On Fri, Mar 05, 2021 at 04:18:37AM +0000, Matthew Wilcox (Oracle) wrote: > +/* > + * A struct folio is either a base (order-0) page or the head page of > + * a compound page. > + */ Hmm. While that comment seems to be true I'm not sure it is the essence. Maybe it should be more framed in terms of "A folio represents a contigously allocated chunk of memory.." and then extend it with the categories of state and operations performed on the folio while those get added. The above statement can still remain as a low-level explanation, maybe moved to the page member instead of the type itself.
On Fri, Mar 05, 2021 at 04:18:37AM +0000, Matthew Wilcox (Oracle) wrote: > A struct folio refers to an entire (possibly compound) page.

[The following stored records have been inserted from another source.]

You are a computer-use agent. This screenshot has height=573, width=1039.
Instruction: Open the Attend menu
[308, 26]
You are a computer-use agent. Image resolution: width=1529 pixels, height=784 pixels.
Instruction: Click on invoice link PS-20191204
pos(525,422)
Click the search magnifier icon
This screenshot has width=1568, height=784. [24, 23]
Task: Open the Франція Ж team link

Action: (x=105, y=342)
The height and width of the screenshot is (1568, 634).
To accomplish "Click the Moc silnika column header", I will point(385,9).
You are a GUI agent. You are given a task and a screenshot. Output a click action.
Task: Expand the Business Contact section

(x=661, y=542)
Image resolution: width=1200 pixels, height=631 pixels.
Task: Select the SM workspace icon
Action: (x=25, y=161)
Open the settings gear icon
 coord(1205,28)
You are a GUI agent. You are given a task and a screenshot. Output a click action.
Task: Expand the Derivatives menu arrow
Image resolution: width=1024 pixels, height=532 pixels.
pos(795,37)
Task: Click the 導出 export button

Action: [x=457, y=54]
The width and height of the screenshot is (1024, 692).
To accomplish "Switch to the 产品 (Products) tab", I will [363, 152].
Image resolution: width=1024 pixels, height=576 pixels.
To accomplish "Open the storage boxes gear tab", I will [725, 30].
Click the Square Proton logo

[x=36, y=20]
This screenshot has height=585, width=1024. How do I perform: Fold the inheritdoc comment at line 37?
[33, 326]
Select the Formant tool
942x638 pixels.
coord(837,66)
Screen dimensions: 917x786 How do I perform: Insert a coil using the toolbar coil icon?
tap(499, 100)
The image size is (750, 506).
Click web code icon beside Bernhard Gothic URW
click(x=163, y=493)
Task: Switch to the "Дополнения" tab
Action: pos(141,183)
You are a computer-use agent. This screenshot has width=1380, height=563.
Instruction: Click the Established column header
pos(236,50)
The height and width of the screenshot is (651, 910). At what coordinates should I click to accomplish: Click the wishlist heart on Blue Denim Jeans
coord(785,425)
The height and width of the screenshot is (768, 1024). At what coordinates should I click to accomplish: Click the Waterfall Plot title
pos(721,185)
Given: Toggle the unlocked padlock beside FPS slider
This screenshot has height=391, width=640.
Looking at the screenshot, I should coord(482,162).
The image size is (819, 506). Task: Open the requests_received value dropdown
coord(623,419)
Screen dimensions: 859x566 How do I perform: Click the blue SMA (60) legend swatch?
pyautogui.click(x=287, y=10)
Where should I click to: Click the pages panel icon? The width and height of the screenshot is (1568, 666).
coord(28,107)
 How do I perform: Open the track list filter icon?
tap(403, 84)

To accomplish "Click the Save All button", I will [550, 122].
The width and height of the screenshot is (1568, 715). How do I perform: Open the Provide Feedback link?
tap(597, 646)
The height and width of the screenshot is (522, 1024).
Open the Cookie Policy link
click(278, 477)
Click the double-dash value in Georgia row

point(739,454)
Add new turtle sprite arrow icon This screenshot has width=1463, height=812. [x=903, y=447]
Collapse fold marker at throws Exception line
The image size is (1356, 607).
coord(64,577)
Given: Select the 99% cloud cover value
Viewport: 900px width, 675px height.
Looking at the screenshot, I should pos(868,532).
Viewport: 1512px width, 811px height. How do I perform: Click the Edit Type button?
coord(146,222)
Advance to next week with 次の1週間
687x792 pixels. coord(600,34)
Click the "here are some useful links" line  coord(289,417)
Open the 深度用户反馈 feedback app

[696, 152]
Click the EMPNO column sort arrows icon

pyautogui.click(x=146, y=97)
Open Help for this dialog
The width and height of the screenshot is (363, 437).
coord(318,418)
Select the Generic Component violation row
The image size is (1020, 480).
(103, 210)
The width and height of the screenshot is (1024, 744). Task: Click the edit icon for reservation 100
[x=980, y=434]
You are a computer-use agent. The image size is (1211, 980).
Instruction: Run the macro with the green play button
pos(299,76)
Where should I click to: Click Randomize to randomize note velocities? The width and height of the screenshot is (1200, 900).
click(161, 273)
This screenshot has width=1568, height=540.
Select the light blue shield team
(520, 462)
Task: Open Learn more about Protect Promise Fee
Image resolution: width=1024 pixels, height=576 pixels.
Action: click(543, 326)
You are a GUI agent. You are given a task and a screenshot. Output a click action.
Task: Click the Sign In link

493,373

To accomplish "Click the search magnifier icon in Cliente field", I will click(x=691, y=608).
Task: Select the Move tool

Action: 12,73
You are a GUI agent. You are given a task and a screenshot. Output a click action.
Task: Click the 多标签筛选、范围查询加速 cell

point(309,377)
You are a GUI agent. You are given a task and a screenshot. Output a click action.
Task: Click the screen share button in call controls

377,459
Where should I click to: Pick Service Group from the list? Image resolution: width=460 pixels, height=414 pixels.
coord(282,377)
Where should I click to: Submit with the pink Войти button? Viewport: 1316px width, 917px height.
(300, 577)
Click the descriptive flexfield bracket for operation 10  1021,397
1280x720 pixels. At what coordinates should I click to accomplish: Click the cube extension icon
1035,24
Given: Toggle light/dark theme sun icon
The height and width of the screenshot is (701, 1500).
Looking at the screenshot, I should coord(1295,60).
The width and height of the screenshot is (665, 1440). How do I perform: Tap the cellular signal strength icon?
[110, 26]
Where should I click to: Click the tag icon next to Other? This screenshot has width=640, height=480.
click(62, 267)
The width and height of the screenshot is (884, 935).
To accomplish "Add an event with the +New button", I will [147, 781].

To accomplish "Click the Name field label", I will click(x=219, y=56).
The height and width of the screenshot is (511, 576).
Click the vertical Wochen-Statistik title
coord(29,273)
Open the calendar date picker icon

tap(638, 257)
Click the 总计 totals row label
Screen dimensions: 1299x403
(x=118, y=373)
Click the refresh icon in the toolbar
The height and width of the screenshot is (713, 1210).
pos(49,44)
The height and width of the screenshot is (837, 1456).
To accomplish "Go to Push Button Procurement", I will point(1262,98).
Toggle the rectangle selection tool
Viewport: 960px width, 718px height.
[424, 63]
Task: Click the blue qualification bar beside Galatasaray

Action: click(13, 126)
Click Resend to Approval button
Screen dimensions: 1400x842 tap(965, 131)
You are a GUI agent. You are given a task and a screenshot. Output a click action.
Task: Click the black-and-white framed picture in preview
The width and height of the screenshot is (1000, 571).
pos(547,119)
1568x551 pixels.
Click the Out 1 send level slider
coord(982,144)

A function > which takes a struct folio argument declares that it will operate on the > entire compound page, not just PAGE_SIZE bytes. In return, the caller > guarantees that the pointer it is passing does not point to a tail page. > Is this a part of a larger use case or general cleanup/refactor where the split between page and folio simplify programming? Balbir Singh.
On Fri, Mar 19, 2021 at 10:56:45AM +1100, Balbir Singh wrote: > On Fri, Mar 05, 2021 at 04:18:37AM +0000, Matthew Wilcox (Oracle) wrote: > > A struct folio refers to an entire (possibly compound) page. A function > > which takes a struct folio argument declares that it will operate on the > > entire compound page, not just PAGE_SIZE bytes. In return, the caller > > guarantees that the pointer it is passing does not point to a tail page. > > > > Is this a part of a larger use case or general cleanup/refactor where > the split between page and folio simplify programming? The goal here is to manage memory in larger chunks. Pages are now too small for just about every workload. Even compiling the kernel sees a 7% performance improvement just by doing readahead using relatively small THPs (16k-256k). You can see that work here: https://git.infradead.org/users/willy/pagecache.git/shortlog/refs/heads/master I think Kirill, Hugh and others have done a fantastic job stretching the page struct to work in shmem, but we really need a different type to avoid people writing code that _looks_ right but is actually buggy. So I'm starting again, this time with the folio metaphor.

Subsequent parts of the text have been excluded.